Task statement: All of the entries below are to be retyped exactly.

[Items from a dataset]
++++++++

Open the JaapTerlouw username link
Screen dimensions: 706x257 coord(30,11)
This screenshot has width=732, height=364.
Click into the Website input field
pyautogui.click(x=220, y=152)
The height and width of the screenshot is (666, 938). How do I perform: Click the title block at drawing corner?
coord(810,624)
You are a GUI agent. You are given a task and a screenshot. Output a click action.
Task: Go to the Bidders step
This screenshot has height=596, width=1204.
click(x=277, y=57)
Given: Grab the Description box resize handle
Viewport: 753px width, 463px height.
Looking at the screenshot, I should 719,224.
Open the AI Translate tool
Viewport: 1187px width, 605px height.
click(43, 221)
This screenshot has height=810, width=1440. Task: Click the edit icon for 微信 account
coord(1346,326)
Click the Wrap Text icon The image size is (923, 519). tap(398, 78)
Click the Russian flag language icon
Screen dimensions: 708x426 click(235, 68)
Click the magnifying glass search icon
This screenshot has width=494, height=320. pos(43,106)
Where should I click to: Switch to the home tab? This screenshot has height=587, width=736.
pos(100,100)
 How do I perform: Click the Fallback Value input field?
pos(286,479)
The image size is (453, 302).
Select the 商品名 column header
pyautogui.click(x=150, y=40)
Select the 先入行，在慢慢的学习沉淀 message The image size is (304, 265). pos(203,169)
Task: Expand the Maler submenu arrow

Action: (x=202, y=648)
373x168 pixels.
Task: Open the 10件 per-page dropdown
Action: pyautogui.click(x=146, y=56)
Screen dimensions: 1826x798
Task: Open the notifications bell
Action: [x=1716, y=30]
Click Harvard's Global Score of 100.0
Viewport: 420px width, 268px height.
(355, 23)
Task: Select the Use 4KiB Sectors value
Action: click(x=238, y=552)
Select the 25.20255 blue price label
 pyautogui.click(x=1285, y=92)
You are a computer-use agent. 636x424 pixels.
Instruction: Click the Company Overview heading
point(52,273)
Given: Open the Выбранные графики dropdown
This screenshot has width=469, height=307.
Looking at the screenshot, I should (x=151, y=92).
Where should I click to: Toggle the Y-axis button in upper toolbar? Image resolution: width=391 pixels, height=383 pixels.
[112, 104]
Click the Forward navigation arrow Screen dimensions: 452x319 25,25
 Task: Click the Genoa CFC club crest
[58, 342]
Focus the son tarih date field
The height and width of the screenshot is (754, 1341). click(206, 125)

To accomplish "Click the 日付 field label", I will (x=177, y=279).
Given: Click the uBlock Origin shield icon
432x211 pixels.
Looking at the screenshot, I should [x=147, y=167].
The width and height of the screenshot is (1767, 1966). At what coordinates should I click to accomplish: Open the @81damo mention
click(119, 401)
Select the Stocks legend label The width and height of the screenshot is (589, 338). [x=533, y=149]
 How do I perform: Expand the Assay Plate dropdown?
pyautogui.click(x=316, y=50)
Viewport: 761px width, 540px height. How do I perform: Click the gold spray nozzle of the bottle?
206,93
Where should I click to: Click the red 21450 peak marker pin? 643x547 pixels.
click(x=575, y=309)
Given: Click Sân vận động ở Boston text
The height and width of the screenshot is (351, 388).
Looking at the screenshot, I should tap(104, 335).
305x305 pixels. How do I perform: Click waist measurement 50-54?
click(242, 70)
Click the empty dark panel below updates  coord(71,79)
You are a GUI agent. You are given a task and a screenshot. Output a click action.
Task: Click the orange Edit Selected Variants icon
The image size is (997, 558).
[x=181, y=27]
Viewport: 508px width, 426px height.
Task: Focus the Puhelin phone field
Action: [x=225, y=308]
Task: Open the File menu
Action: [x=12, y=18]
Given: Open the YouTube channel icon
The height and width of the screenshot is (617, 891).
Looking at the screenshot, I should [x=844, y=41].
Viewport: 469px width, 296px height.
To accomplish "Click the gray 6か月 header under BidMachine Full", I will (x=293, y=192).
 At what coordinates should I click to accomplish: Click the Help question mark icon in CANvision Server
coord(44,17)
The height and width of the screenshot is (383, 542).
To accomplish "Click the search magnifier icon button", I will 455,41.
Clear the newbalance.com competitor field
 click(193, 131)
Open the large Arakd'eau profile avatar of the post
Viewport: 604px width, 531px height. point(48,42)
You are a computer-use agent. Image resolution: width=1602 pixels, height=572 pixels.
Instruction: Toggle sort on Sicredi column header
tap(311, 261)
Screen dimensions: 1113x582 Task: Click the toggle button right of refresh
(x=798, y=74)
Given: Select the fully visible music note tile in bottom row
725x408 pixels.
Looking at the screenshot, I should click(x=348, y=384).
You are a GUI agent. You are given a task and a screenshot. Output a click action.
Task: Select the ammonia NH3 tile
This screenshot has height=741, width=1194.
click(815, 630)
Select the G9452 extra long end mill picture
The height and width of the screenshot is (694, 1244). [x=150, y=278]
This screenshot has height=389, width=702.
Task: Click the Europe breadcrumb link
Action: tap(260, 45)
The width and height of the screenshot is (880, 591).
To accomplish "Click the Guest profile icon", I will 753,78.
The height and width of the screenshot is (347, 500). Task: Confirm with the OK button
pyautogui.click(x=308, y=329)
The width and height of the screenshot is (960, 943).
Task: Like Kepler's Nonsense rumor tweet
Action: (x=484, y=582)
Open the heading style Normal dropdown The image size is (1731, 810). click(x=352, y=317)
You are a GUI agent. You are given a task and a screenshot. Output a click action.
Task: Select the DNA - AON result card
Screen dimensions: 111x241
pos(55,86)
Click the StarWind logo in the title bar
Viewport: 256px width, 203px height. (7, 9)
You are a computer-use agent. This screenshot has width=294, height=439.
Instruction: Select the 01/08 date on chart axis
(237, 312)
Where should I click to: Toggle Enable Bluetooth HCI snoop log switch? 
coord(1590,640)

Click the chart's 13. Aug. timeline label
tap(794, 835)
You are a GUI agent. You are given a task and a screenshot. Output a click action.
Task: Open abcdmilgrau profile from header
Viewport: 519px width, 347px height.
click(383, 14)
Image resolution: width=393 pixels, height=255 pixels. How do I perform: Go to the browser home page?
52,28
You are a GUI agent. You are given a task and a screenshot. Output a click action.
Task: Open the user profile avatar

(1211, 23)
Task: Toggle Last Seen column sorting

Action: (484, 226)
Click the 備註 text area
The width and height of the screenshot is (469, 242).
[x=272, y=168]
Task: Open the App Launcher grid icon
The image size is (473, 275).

++++++++

Response to the exercise:
Open the JaapTerlouw username link
Screen dimensions: 706x257 coord(30,11)
This screenshot has width=732, height=364.
Click into the Website input field
pyautogui.click(x=220, y=152)
The height and width of the screenshot is (666, 938). How do I perform: Click the title block at drawing corner?
coord(810,624)
You are a GUI agent. You are given a task and a screenshot. Output a click action.
Task: Go to the Bidders step
This screenshot has height=596, width=1204.
click(x=277, y=57)
Given: Grab the Description box resize handle
Viewport: 753px width, 463px height.
Looking at the screenshot, I should 719,224.
Open the AI Translate tool
Viewport: 1187px width, 605px height.
click(43, 221)
This screenshot has height=810, width=1440. Task: Click the edit icon for 微信 account
coord(1346,326)
Click the Wrap Text icon The image size is (923, 519). tap(398, 78)
Click the Russian flag language icon
Screen dimensions: 708x426 click(235, 68)
Click the magnifying glass search icon
This screenshot has width=494, height=320. pos(43,106)
Where should I click to: Switch to the home tab? This screenshot has height=587, width=736.
pos(100,100)
 How do I perform: Click the Fallback Value input field?
pos(286,479)
The image size is (453, 302).
Select the 商品名 column header
pyautogui.click(x=150, y=40)
Select the 先入行，在慢慢的学习沉淀 message The image size is (304, 265). pos(203,169)
Task: Expand the Maler submenu arrow

Action: (x=202, y=648)
373x168 pixels.
Task: Open the 10件 per-page dropdown
Action: pyautogui.click(x=146, y=56)
Screen dimensions: 1826x798
Task: Open the notifications bell
Action: [x=1716, y=30]
Click Harvard's Global Score of 100.0
Viewport: 420px width, 268px height.
(355, 23)
Task: Select the Use 4KiB Sectors value
Action: click(x=238, y=552)
Select the 25.20255 blue price label
 pyautogui.click(x=1285, y=92)
You are a computer-use agent. 636x424 pixels.
Instruction: Click the Company Overview heading
point(52,273)
Given: Open the Выбранные графики dropdown
This screenshot has width=469, height=307.
Looking at the screenshot, I should (x=151, y=92).
Where should I click to: Toggle the Y-axis button in upper toolbar? Image resolution: width=391 pixels, height=383 pixels.
[112, 104]
Click the Forward navigation arrow Screen dimensions: 452x319 25,25
 Task: Click the Genoa CFC club crest
[58, 342]
Focus the son tarih date field
The height and width of the screenshot is (754, 1341). click(206, 125)

To accomplish "Click the 日付 field label", I will (x=177, y=279).
Given: Click the uBlock Origin shield icon
432x211 pixels.
Looking at the screenshot, I should [x=147, y=167].
The width and height of the screenshot is (1767, 1966). At what coordinates should I click to accomplish: Open the @81damo mention
click(119, 401)
Select the Stocks legend label The width and height of the screenshot is (589, 338). [x=533, y=149]
 How do I perform: Expand the Assay Plate dropdown?
pyautogui.click(x=316, y=50)
Viewport: 761px width, 540px height. How do I perform: Click the gold spray nozzle of the bottle?
206,93
Where should I click to: Click the red 21450 peak marker pin? 643x547 pixels.
click(x=575, y=309)
Given: Click Sân vận động ở Boston text
The height and width of the screenshot is (351, 388).
Looking at the screenshot, I should tap(104, 335).
305x305 pixels. How do I perform: Click waist measurement 50-54?
click(242, 70)
Click the empty dark panel below updates  coord(71,79)
You are a GUI agent. You are given a task and a screenshot. Output a click action.
Task: Click the orange Edit Selected Variants icon
The image size is (997, 558).
[x=181, y=27]
Viewport: 508px width, 426px height.
Task: Focus the Puhelin phone field
Action: [x=225, y=308]
Task: Open the File menu
Action: [x=12, y=18]
Given: Open the YouTube channel icon
The height and width of the screenshot is (617, 891).
Looking at the screenshot, I should [x=844, y=41].
Viewport: 469px width, 296px height.
To accomplish "Click the gray 6か月 header under BidMachine Full", I will (x=293, y=192).
 At what coordinates should I click to accomplish: Click the Help question mark icon in CANvision Server
coord(44,17)
The height and width of the screenshot is (383, 542).
To accomplish "Click the search magnifier icon button", I will 455,41.
Clear the newbalance.com competitor field
 click(193, 131)
Open the large Arakd'eau profile avatar of the post
Viewport: 604px width, 531px height. point(48,42)
You are a computer-use agent. Image resolution: width=1602 pixels, height=572 pixels.
Instruction: Toggle sort on Sicredi column header
tap(311, 261)
Screen dimensions: 1113x582 Task: Click the toggle button right of refresh
(x=798, y=74)
Given: Select the fully visible music note tile in bottom row
725x408 pixels.
Looking at the screenshot, I should click(x=348, y=384).
You are a GUI agent. You are given a task and a screenshot. Output a click action.
Task: Select the ammonia NH3 tile
This screenshot has height=741, width=1194.
click(815, 630)
Select the G9452 extra long end mill picture
The height and width of the screenshot is (694, 1244). [x=150, y=278]
This screenshot has height=389, width=702.
Task: Click the Europe breadcrumb link
Action: tap(260, 45)
The width and height of the screenshot is (880, 591).
To accomplish "Click the Guest profile icon", I will 753,78.
The height and width of the screenshot is (347, 500). Task: Confirm with the OK button
pyautogui.click(x=308, y=329)
The width and height of the screenshot is (960, 943).
Task: Like Kepler's Nonsense rumor tweet
Action: (x=484, y=582)
Open the heading style Normal dropdown The image size is (1731, 810). click(x=352, y=317)
You are a GUI agent. You are given a task and a screenshot. Output a click action.
Task: Select the DNA - AON result card
Screen dimensions: 111x241
pos(55,86)
Click the StarWind logo in the title bar
Viewport: 256px width, 203px height. (7, 9)
You are a computer-use agent. This screenshot has width=294, height=439.
Instruction: Select the 01/08 date on chart axis
(237, 312)
Where should I click to: Toggle Enable Bluetooth HCI snoop log switch? 
coord(1590,640)

Click the chart's 13. Aug. timeline label
tap(794, 835)
You are a GUI agent. You are given a task and a screenshot. Output a click action.
Task: Open abcdmilgrau profile from header
Viewport: 519px width, 347px height.
click(383, 14)
Image resolution: width=393 pixels, height=255 pixels. How do I perform: Go to the browser home page?
52,28
You are a GUI agent. You are given a task and a screenshot. Output a click action.
Task: Open the user profile avatar

(1211, 23)
Task: Toggle Last Seen column sorting

Action: (484, 226)
Click the 備註 text area
The width and height of the screenshot is (469, 242).
[x=272, y=168]
Task: Open the App Launcher grid icon
The image size is (473, 275).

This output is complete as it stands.